START The input

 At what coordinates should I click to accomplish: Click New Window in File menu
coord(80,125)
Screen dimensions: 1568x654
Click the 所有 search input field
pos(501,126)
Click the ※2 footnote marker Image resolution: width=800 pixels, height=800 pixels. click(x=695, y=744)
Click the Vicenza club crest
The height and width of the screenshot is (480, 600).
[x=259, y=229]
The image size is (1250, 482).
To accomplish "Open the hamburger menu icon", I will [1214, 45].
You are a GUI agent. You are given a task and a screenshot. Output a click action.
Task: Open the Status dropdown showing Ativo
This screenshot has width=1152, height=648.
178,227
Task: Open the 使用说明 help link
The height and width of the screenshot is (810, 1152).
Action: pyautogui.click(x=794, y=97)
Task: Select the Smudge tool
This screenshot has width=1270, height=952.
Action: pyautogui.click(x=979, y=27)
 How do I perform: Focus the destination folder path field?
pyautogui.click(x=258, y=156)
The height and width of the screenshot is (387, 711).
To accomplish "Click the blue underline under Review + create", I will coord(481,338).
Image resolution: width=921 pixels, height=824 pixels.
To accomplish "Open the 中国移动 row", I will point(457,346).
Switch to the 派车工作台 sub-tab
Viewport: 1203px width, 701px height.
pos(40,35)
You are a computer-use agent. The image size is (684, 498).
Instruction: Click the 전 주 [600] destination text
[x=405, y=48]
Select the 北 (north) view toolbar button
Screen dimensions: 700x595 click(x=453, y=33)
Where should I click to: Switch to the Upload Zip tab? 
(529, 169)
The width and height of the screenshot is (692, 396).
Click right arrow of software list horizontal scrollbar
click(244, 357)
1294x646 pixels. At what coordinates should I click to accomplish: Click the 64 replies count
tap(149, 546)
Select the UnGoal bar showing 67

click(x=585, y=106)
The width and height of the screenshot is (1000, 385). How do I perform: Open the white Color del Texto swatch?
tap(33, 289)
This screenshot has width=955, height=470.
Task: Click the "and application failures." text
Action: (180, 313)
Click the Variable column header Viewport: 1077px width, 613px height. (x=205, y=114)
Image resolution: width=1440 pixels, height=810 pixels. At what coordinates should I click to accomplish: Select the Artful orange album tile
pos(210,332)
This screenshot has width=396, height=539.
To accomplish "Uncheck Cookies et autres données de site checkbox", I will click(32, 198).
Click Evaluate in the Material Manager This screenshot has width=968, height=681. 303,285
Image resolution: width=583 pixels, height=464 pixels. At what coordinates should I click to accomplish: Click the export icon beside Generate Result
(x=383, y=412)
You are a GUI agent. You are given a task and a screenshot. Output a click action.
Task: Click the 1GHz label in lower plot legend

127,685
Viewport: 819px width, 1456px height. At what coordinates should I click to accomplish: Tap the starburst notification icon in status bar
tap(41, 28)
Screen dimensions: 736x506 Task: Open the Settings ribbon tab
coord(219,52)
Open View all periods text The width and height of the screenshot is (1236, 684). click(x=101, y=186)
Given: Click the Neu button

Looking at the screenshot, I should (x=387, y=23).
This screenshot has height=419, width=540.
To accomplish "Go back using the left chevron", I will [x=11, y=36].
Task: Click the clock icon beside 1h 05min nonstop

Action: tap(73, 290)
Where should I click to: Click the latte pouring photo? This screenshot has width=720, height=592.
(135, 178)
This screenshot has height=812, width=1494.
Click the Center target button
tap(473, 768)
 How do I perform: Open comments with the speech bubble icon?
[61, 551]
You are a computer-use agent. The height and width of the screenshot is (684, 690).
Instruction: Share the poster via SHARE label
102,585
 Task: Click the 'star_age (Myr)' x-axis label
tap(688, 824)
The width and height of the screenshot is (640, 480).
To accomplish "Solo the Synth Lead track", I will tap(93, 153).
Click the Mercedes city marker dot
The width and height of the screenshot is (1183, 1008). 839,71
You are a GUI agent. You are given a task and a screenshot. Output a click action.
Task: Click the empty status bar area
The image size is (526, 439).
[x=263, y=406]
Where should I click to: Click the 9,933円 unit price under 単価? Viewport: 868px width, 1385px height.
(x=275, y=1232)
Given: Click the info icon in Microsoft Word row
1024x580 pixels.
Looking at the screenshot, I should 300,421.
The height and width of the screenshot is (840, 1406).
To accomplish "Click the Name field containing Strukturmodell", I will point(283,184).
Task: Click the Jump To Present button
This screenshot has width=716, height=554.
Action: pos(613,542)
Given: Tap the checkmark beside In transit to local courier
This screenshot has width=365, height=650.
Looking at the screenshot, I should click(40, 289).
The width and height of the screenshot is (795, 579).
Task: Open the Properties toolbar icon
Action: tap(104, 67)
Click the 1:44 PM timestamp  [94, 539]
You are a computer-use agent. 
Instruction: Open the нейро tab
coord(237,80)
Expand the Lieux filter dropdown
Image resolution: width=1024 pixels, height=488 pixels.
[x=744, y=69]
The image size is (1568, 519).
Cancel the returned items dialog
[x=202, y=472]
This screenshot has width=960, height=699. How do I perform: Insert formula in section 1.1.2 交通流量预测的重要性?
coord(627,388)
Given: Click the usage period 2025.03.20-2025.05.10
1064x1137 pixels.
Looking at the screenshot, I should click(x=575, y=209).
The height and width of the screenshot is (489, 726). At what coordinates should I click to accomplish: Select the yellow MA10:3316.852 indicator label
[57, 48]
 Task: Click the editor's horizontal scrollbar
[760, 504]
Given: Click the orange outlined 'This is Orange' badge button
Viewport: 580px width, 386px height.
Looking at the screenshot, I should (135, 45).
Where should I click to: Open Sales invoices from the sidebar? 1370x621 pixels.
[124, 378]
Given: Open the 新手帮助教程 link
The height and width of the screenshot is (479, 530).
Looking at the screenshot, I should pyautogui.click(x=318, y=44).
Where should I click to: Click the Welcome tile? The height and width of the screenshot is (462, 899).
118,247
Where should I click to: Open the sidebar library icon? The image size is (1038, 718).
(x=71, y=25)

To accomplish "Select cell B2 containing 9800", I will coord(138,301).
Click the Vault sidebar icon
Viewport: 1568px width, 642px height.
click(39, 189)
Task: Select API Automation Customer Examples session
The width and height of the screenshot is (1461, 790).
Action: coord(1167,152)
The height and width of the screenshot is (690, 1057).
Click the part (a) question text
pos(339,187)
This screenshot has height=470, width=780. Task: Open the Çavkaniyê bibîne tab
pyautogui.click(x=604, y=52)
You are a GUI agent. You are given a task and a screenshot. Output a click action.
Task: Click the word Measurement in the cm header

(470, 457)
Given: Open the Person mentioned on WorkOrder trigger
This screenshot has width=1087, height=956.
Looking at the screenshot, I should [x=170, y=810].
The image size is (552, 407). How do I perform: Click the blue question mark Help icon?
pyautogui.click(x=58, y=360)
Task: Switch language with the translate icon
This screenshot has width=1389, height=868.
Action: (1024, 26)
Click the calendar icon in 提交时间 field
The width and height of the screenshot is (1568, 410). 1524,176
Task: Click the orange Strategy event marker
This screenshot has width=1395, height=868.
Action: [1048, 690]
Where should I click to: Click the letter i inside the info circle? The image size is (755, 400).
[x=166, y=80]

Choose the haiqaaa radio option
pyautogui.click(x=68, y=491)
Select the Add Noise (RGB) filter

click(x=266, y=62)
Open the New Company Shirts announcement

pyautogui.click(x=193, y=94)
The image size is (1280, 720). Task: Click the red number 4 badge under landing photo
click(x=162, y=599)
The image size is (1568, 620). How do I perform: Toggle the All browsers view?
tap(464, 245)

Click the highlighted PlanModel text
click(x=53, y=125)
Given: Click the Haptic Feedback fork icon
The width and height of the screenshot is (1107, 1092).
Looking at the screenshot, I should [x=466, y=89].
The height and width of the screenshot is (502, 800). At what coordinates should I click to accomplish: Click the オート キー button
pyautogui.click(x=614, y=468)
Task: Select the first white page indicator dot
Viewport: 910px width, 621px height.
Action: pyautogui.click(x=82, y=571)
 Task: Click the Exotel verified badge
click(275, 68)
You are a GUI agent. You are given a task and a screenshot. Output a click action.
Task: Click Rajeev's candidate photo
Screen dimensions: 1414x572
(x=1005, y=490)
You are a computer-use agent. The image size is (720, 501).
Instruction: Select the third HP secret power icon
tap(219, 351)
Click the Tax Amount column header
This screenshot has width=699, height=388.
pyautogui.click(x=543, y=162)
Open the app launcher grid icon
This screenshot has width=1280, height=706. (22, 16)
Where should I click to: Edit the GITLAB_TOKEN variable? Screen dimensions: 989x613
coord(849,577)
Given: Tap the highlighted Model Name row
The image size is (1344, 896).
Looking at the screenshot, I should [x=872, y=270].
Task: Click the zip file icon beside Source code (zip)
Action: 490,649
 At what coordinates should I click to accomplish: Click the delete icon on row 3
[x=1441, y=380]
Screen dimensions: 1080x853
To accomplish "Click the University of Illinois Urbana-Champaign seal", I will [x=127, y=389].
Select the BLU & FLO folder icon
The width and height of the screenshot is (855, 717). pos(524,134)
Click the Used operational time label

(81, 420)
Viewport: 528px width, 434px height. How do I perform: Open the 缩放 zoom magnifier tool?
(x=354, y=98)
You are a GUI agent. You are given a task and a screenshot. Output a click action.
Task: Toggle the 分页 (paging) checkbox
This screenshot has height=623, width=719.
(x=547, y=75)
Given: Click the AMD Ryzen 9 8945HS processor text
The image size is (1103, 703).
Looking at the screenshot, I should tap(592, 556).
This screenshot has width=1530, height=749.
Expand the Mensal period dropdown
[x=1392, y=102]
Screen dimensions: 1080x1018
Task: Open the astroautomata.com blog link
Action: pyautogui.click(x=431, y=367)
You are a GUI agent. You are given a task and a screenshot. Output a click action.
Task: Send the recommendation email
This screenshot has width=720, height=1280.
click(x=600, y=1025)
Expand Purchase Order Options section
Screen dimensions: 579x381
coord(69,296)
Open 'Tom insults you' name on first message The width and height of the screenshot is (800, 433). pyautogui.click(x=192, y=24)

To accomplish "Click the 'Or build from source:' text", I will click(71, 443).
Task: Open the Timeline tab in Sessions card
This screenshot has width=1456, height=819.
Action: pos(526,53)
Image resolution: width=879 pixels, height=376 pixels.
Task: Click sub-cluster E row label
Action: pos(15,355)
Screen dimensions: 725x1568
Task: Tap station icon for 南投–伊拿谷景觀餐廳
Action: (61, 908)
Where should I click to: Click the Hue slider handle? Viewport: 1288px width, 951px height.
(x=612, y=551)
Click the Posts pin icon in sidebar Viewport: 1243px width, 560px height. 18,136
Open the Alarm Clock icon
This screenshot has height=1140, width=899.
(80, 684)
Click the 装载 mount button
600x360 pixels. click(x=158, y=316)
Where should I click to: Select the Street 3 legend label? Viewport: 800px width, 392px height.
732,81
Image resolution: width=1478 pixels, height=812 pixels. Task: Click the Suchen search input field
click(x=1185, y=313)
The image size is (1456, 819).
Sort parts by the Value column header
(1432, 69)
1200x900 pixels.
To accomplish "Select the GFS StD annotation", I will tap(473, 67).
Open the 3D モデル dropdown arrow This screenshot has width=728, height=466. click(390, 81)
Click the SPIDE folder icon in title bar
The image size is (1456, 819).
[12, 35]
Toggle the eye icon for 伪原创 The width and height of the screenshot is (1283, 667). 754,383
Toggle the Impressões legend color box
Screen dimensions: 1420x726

END The input

In the entries above, find each line with the word "checkbox" and copy it.

## Expected answer
To accomplish "Uncheck Cookies et autres données de site checkbox", I will click(32, 198).
Task: Toggle the 分页 (paging) checkbox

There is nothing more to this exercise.